## Where communities thrive

• Join over 1.5M+ people
• Join over 100K+ communities
• Free without limits
• Create your own community
##### Activity
Rob deCarvalho
@robdmc
Is this making sense?
Cameron Davidson-Pilon
@CamDavidsonPilon

Your explanation of _cumulative_hazard is correct. But you can also see it as simply the cumulative hazard you wish to implement (i.e., not necessary to think about "durations" or "unknowns")

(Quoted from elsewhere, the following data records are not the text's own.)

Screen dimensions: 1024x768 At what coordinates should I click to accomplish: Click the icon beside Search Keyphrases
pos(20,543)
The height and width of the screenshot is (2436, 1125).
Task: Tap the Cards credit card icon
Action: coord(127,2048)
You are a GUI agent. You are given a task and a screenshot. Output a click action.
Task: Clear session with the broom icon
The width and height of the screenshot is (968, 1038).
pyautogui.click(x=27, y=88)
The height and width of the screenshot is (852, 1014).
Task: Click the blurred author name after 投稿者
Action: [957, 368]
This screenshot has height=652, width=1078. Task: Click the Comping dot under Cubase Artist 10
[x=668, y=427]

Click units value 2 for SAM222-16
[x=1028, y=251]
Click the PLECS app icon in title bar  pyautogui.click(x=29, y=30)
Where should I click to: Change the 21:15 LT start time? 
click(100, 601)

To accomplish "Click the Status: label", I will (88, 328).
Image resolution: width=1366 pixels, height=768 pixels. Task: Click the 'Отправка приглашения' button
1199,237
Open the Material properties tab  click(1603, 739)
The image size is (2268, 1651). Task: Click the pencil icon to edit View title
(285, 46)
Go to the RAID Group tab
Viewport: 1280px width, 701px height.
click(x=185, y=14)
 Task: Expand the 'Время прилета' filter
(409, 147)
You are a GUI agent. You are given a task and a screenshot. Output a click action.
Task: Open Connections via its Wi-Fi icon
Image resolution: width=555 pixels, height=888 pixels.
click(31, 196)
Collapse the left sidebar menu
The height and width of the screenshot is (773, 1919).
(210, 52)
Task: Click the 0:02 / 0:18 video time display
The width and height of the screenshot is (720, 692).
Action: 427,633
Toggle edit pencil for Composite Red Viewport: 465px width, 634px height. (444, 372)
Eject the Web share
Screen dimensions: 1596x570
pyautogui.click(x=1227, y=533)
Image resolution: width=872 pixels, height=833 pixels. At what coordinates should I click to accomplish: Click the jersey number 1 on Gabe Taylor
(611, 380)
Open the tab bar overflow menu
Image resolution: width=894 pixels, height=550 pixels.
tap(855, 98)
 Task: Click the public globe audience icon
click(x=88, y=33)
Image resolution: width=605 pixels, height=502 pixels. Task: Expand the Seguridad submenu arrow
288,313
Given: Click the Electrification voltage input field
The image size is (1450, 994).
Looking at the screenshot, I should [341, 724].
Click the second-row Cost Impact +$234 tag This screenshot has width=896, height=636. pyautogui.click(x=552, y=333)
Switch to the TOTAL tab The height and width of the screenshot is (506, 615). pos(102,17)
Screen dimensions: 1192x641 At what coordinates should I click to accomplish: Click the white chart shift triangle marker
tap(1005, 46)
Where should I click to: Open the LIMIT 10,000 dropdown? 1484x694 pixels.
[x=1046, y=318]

I was thinking about your seasonal model, and actually tried to code something up, but there is a problem I think. The _cumulative_hazard is invoked for both the censored and uncensored data, so your code needs to handle that (and you won't know which until you see the shapes of the input data)

Cameron Davidson-Pilon
@CamDavidsonPilon
yea I don't know if this can be done... I'm playing with it locally, and having some trouble
I'll think more about it. Try to write down the hazard mathematically - I think the problem is that it is clock-time dependent.
Rob deCarvalho
@robdmc
Thank you for thinking about it. Clock-dependent hazards I think are actually pretty common
I love this interface you have for arbitrary models. If there was a way to hack that, it could be pretty useful.
Rob deCarvalho
@robdmc
maybe with (..., *args, **kwargs) to the _cumulative_hazard? I actually don't understand very well how _cumulative_hazard is used under the hood, so perhaps I'm spouting nonsense.
Cameron Davidson-Pilon
@CamDavidsonPilon
(..., *args, **kwargs) I was thinking about this, too

Clock-dependent hazards I think are actually pretty common

Agree, but I feel like the common strategy is to use a regression model or fit N univariate models (i.e. partition the data)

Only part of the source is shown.